_Work item_
From the records below, copy the lines that include "will".

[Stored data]

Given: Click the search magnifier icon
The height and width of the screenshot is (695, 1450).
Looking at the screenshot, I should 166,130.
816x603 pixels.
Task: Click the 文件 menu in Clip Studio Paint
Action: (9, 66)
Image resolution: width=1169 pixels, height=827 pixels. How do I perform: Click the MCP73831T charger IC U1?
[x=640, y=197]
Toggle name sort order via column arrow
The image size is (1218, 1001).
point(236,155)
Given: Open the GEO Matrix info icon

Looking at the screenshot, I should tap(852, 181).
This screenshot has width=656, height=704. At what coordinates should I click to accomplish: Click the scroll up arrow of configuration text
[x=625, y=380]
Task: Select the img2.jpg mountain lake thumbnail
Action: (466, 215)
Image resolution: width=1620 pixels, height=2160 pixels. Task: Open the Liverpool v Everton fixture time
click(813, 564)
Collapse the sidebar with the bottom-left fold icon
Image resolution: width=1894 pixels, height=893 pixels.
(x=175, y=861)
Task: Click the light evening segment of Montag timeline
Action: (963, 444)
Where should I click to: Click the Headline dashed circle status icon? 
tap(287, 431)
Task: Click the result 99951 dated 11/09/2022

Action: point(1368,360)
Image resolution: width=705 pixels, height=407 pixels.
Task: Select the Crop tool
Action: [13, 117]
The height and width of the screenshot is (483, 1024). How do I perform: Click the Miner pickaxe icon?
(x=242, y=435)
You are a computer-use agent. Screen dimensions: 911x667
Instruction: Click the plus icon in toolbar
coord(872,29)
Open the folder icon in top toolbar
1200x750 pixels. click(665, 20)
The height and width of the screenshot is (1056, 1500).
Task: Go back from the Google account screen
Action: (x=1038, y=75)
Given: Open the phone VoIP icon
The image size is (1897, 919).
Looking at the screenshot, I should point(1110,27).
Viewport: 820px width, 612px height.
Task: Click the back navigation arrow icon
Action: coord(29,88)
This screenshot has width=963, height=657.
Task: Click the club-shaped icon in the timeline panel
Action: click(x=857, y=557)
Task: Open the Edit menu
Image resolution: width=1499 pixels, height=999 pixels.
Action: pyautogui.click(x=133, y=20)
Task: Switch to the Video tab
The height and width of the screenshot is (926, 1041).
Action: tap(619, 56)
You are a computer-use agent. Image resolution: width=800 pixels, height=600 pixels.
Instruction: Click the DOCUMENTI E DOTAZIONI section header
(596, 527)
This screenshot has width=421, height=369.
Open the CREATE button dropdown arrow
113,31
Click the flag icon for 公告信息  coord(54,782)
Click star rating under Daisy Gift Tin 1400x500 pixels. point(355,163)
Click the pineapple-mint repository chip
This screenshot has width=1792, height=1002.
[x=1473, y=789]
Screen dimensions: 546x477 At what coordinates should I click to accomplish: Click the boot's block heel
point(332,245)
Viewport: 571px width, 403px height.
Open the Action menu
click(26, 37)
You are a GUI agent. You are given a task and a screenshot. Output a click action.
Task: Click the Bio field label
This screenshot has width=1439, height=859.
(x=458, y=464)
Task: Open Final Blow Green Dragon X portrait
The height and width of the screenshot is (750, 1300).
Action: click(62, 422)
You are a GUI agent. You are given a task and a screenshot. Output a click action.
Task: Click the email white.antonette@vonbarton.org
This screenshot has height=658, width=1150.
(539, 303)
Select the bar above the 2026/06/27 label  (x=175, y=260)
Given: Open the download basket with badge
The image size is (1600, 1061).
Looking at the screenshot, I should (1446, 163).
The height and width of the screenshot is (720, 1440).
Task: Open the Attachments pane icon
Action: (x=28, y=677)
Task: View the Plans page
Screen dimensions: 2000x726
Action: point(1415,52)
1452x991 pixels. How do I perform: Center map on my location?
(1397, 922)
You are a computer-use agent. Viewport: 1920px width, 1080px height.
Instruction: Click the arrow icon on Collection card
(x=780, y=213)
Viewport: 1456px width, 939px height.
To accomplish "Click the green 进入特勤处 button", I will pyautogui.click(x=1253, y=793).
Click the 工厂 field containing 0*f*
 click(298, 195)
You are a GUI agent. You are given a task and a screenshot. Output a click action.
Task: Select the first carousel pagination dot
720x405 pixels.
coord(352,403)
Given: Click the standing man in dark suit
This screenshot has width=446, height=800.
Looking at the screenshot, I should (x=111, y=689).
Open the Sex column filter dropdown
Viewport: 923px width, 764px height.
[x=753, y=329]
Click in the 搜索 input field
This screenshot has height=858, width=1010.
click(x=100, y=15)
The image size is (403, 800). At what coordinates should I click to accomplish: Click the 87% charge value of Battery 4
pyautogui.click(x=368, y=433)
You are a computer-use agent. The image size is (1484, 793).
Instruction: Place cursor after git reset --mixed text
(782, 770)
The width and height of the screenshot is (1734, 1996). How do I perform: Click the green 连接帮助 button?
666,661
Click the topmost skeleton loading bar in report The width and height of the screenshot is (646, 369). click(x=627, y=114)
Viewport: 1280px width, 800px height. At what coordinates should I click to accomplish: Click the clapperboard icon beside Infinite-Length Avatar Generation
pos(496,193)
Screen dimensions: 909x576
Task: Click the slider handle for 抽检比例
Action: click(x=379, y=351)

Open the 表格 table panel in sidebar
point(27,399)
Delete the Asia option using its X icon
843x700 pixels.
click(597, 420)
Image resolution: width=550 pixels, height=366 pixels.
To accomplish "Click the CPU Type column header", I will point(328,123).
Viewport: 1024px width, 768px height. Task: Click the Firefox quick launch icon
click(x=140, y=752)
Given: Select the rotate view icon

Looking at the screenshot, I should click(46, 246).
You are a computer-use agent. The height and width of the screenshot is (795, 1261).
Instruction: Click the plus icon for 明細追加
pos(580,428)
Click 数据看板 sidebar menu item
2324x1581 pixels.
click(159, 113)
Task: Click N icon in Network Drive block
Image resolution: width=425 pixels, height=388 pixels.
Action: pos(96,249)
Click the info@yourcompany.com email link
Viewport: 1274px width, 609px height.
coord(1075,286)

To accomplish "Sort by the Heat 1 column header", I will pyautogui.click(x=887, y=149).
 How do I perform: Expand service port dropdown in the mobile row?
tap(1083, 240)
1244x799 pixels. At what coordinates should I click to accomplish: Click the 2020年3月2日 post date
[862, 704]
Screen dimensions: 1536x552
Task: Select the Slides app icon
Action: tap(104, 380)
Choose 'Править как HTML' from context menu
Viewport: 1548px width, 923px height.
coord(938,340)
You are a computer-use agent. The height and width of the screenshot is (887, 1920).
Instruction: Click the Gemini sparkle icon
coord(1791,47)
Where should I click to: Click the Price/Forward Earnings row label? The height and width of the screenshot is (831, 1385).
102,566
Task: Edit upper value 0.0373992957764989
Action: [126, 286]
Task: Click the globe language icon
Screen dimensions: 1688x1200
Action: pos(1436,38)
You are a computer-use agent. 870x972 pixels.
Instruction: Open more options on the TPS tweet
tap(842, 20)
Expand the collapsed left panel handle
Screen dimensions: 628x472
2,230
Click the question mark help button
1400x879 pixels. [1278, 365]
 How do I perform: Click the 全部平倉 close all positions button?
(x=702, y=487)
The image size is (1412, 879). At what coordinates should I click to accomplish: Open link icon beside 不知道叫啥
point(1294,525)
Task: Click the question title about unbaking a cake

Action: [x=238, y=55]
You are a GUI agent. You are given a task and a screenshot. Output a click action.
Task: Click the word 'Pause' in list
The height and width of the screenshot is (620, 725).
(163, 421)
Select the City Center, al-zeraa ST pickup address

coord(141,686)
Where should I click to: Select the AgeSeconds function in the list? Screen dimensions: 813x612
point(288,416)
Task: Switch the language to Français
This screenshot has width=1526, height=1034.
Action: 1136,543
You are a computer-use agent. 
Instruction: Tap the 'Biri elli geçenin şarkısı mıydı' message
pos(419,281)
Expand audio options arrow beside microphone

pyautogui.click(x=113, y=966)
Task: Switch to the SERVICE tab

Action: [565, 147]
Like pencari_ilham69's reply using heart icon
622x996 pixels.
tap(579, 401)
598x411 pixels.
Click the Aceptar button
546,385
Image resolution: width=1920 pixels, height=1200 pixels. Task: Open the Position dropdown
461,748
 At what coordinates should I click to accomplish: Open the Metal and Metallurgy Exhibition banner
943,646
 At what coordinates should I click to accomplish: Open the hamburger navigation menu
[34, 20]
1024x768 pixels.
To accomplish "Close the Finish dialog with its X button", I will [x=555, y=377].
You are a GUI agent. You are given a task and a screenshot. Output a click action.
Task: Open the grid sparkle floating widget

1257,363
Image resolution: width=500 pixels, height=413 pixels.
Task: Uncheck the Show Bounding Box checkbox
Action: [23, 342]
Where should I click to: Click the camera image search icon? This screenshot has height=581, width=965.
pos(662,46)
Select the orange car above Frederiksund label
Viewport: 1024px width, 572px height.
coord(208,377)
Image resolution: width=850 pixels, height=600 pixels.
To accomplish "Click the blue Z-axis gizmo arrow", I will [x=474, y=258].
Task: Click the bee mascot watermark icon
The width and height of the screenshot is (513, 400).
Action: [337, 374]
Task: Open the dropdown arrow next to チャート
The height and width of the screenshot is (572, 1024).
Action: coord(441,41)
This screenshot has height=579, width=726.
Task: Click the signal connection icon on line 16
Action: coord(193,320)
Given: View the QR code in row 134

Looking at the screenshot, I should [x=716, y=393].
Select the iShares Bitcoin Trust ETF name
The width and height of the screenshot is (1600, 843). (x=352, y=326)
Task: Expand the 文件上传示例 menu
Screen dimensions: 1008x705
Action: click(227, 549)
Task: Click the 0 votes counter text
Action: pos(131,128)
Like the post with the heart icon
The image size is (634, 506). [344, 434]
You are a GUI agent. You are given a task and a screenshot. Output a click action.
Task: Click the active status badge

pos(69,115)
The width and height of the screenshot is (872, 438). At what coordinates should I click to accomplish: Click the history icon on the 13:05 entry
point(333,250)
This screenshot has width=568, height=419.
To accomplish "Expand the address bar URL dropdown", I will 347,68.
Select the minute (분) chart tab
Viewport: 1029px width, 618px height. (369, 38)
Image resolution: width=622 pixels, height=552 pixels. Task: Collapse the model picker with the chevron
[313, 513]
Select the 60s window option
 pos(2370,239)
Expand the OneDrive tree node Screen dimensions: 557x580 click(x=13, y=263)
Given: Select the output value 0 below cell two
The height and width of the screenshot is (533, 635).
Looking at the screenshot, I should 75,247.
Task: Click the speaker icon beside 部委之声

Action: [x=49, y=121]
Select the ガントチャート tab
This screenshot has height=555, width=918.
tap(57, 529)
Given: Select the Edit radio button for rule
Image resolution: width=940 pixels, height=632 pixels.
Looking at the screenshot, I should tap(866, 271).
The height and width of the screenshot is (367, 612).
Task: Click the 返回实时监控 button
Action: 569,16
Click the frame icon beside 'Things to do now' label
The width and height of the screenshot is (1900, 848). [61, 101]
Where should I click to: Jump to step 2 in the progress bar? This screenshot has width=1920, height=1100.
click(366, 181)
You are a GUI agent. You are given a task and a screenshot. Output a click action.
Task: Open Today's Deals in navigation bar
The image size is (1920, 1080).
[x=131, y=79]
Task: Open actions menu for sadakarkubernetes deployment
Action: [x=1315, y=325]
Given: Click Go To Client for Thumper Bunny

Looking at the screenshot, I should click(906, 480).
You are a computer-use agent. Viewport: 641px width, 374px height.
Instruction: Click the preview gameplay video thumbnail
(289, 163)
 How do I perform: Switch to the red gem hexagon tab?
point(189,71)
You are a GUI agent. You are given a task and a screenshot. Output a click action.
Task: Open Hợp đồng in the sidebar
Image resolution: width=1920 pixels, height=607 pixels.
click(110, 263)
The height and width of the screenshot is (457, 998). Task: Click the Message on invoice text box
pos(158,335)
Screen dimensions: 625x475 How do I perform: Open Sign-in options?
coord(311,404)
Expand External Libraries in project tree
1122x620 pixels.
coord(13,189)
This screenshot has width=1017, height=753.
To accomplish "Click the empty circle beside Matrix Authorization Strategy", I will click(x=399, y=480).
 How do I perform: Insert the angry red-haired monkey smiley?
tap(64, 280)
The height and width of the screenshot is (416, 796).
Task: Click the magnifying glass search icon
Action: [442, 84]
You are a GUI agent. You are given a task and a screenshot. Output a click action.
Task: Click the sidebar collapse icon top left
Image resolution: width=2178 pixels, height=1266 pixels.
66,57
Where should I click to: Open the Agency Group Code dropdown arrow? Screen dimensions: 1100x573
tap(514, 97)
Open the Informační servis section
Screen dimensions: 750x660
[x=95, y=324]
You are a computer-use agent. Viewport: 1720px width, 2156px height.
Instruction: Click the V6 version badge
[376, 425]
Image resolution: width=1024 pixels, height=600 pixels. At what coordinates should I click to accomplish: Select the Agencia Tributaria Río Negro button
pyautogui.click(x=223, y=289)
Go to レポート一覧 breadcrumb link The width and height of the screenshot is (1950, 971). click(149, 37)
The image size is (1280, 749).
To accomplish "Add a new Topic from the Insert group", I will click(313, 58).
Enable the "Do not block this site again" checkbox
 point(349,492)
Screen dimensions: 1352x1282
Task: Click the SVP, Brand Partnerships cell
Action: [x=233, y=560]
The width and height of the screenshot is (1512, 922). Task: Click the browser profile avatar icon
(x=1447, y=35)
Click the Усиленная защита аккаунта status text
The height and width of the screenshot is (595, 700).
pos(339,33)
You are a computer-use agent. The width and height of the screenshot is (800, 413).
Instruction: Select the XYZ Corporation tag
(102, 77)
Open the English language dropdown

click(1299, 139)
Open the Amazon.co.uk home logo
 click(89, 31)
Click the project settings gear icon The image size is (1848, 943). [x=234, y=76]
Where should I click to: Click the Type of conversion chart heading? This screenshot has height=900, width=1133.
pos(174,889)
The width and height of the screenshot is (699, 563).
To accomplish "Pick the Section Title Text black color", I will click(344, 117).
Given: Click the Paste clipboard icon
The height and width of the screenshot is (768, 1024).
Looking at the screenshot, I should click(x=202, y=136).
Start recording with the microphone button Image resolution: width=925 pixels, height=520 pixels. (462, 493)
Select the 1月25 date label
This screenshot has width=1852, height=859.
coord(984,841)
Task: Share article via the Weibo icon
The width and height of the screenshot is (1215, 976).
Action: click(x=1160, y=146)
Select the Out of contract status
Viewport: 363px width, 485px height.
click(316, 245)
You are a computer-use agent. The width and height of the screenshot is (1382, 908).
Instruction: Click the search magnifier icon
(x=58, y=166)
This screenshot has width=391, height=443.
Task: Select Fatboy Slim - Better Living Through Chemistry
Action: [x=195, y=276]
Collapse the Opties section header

_Written response_
To accomplish "Click the green 进入特勤处 button", I will pyautogui.click(x=1253, y=793).
To accomplish "Click the CPU Type column header", I will point(328,123).
To accomplish "Sort by the Heat 1 column header", I will pyautogui.click(x=887, y=149).
To accomplish "Close the Finish dialog with its X button", I will [x=555, y=377].
To accomplish "Click the blue Z-axis gizmo arrow", I will [x=474, y=258].
To accomplish "Expand the address bar URL dropdown", I will 347,68.
To accomplish "Click the empty circle beside Matrix Authorization Strategy", I will click(x=399, y=480).
To accomplish "Add a new Topic from the Insert group", I will click(313, 58).
To accomplish "Pick the Section Title Text black color", I will click(344, 117).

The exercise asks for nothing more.